The Pennsylvania Department of Environmental Protection (DEP) just announced it will offer limited number of rebates to state residents who purchase an alternative fuel vehicle. Electric vehicles, such as the Nissan Leaf, Ford Focus, Chevy Volt and similar models from Tesla and BMW are eligible for a rebate of $2,000. The DEP also offers a $1,000 rebate for plug-in hybrid electric vehicles and battery-electric vehicles (e.g. the Toyota Prius plug-in, Ford C-Max Energi, Ford Fusion and Honda Accord).  To qualify for a rebate, the vehicle must be registered in Pennsylvania, operated mostly in the state, and purchased no more than six months before the owner submits an application for rebate. The program will be reassessed after payout of the first 250 rebates at $2,000 or June 30, 2016, whichever comes first.

10 States with Extra EV Registration Fees

The economics of EV ownership get a little more complicated when factoring in the fees certain states are charging EV owners in additional registration. The justification apparently is to help offset highway maintenance costs, although the amount of money collected by charging additional registration fees for EVs doesn’t put a dent in the infrastructure needs. Granted, EVs don’t pay federal and state taxes at fuel pumps, because they don’t use gasoline, and therefore these EVs don’t contribute to the coffers for highway maintenance. But the additional registration fee seems more like a penalty imposed on EV owners than anything else. For those considering an EV, the extra registration fee might cause them to rethink their plans.

The following 10 states now charge extra registration fees for EVs:

  • Wyoming — $50
  • Colorado — $50
  • Virginia — $64
  • Nebraska — $75
  • Missouri — $75
  • Washington — $100
  • North Carolina — $100
  • Idaho — $150
  • Georgia — $200
  • Michigan (coming in 2017) — $100

HOV Lane Access, Exemption from Emissions Testing, Free Parking

The news isn’t all bad when it comes to U.S. states and the incentives or perks they give to EV owners. Even in states such as Georgia that not only eliminated EV purchase incentives and at the same time tacked on $200 in EV registration fees, there’s still access to HOV lanes as a balm to ownership. HOV lane access for EVs is permitted in Arizona, California, Florida, Hawaii, Maryland, New Jersey, Utah, and Virginia. In New York, owners of plug-in electric and hybrid electric vehicles may use the Long Island Expressway HOV lanes.

EV owners in Connecticut are exempt from biennial vehicle emissions testing. In the city of New Haven, CT, there’s free city street parking for all EVs registered in the community. Massachusetts also exempts EVs from emissions testing.

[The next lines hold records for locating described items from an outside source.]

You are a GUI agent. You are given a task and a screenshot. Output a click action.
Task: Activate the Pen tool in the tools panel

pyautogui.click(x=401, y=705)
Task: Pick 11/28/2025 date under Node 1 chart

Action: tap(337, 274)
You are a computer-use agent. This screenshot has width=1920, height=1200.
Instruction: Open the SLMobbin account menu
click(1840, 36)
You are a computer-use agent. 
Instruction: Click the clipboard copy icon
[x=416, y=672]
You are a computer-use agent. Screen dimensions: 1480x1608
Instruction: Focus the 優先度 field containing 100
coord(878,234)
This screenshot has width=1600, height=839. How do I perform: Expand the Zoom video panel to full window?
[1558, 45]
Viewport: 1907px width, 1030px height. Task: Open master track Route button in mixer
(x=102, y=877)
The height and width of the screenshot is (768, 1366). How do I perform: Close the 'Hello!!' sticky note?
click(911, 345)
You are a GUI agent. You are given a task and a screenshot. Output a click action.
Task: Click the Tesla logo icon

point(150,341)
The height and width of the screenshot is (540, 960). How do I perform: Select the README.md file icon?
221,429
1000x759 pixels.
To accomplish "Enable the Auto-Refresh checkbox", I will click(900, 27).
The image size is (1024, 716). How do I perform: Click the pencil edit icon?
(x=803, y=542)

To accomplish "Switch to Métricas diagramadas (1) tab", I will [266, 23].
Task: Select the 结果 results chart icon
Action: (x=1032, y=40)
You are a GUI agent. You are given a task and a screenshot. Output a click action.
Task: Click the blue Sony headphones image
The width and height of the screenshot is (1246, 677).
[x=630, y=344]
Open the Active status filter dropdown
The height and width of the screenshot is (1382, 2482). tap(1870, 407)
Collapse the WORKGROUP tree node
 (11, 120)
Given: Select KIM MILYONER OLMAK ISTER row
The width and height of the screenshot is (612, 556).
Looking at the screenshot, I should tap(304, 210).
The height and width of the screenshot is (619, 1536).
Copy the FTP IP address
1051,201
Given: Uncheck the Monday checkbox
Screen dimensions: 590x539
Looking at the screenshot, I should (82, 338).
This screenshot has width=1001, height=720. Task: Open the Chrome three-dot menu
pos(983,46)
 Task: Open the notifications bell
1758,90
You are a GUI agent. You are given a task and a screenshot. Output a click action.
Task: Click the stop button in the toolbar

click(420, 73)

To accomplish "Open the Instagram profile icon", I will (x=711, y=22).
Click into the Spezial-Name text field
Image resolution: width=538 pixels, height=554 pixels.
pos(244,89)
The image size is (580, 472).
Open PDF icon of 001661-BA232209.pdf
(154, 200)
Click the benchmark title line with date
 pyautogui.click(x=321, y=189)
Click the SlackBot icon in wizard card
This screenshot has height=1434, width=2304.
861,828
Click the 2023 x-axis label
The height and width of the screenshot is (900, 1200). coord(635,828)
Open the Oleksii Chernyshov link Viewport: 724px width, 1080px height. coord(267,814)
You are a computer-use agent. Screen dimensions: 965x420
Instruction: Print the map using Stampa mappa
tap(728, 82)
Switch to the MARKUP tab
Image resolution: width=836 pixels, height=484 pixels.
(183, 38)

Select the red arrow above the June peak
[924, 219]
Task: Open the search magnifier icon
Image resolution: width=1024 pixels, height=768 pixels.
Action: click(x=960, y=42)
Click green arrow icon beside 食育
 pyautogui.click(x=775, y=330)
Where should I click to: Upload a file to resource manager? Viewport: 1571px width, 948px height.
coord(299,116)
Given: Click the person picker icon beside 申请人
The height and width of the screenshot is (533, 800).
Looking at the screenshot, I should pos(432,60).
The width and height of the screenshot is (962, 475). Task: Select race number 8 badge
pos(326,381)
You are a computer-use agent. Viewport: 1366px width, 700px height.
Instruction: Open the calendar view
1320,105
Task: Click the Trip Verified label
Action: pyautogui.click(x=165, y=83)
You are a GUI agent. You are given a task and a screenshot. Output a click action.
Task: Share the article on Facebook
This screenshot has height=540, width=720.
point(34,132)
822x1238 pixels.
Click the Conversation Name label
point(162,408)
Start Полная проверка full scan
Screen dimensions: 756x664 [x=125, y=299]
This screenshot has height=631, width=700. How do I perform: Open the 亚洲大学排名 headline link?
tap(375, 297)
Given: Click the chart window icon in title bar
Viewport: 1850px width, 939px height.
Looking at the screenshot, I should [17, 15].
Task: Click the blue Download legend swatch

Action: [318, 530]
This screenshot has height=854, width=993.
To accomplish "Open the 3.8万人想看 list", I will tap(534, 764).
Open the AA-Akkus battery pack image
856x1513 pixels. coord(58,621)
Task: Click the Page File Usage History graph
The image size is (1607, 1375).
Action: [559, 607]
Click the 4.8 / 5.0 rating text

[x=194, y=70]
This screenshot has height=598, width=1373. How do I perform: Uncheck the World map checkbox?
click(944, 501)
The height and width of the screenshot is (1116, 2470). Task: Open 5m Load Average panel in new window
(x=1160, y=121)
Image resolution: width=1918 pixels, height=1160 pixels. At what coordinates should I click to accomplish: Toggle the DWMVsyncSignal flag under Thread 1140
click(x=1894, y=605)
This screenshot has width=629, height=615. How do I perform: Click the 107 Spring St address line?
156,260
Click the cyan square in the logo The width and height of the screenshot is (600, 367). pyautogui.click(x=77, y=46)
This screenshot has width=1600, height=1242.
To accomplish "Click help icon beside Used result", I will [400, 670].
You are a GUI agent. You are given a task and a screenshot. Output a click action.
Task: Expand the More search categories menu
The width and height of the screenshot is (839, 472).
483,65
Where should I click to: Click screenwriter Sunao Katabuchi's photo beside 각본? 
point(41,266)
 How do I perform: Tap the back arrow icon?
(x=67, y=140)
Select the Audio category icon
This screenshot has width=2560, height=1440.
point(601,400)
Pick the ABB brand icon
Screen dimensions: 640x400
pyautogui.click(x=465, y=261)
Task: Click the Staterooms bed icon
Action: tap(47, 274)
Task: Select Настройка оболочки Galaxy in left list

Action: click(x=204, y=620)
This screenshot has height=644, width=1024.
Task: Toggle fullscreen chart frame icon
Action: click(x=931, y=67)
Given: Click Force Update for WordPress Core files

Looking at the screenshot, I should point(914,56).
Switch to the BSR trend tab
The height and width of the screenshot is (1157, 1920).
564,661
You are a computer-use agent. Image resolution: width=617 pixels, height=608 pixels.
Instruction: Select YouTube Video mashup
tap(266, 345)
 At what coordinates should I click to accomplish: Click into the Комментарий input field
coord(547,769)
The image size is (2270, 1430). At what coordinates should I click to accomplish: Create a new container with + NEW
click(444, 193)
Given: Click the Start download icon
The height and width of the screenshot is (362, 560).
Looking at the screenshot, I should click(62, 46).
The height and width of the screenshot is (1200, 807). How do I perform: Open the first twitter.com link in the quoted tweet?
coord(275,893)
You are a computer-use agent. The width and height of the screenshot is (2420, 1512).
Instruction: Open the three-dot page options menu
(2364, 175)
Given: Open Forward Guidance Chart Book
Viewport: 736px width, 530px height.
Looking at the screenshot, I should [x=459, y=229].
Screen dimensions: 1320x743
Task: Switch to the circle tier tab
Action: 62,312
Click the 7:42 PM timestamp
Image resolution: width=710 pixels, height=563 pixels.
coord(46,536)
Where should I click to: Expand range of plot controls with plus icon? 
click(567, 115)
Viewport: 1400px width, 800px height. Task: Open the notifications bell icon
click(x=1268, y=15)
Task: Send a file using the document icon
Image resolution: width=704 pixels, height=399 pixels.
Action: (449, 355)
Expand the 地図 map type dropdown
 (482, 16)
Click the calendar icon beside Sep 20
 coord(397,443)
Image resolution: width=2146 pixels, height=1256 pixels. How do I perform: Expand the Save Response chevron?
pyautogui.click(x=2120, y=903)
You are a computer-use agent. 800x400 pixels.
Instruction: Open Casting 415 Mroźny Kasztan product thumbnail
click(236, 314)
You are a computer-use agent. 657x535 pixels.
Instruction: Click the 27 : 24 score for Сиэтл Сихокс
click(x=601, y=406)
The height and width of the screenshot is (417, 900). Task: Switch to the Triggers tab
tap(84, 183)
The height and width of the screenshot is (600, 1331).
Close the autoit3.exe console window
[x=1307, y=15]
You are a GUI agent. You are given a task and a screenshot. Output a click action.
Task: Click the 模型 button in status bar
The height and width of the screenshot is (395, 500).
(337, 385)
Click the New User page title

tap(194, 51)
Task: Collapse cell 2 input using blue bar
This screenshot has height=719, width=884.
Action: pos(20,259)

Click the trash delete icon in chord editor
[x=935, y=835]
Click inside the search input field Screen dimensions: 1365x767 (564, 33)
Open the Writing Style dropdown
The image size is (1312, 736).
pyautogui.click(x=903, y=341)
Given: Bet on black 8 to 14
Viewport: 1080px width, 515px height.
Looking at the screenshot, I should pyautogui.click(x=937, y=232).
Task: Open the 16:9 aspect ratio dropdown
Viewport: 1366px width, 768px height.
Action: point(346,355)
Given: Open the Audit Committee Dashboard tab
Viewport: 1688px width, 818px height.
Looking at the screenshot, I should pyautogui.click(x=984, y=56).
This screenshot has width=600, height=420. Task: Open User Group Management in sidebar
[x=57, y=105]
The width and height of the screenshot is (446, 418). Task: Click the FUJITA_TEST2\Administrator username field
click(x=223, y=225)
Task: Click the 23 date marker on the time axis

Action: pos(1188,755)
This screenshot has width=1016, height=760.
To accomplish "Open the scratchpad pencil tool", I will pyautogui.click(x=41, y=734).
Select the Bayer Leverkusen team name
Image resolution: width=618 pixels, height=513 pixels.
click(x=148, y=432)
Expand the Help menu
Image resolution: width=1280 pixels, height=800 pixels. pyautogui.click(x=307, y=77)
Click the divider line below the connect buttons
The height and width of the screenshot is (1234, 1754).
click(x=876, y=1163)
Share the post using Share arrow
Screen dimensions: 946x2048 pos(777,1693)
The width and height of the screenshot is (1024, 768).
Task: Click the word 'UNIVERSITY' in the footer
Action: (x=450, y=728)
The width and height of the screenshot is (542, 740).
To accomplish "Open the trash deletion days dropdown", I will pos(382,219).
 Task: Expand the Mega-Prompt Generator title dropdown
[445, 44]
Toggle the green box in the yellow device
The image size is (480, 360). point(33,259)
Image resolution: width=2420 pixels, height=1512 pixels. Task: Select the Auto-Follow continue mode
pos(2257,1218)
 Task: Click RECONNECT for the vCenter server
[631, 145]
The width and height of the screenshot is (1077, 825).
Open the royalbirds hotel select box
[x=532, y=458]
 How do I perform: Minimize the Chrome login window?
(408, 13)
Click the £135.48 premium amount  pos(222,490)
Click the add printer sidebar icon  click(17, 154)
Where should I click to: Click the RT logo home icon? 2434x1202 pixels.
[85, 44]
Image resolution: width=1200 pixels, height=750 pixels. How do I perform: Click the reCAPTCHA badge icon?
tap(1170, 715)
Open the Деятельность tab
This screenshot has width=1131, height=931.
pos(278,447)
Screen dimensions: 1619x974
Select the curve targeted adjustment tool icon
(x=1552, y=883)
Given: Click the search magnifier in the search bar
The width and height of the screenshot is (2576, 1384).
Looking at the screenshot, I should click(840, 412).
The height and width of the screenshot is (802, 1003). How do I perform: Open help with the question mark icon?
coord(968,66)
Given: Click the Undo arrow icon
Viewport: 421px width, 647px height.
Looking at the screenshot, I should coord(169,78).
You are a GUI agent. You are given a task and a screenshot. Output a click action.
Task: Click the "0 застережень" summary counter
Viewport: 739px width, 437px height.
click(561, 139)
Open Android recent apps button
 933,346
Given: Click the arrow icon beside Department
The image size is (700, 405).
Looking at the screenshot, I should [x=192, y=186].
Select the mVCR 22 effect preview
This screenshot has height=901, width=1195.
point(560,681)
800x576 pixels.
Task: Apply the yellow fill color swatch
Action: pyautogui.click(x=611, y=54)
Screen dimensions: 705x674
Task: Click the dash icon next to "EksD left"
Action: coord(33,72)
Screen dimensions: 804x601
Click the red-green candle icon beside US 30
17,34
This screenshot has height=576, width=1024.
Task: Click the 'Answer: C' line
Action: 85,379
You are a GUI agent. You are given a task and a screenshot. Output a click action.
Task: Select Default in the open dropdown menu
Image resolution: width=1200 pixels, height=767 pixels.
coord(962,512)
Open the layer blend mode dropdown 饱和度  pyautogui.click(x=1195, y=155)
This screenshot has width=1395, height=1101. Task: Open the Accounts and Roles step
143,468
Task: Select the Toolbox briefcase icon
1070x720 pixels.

In the end, only the consumer can decide which state is best to own an electric car based on his or her needs. If an incentive, rebate or tax credit is what will ultimately get you to make the move, there are eight states to choose from. How much you drive and how far you’re willing to be inconvenienced to recharge your EV is another factor to take into consideration. Without incentives, other perks may be sufficient to get you motivated to buy or lease an EV. This is an interesting landscape, one that keeps changing.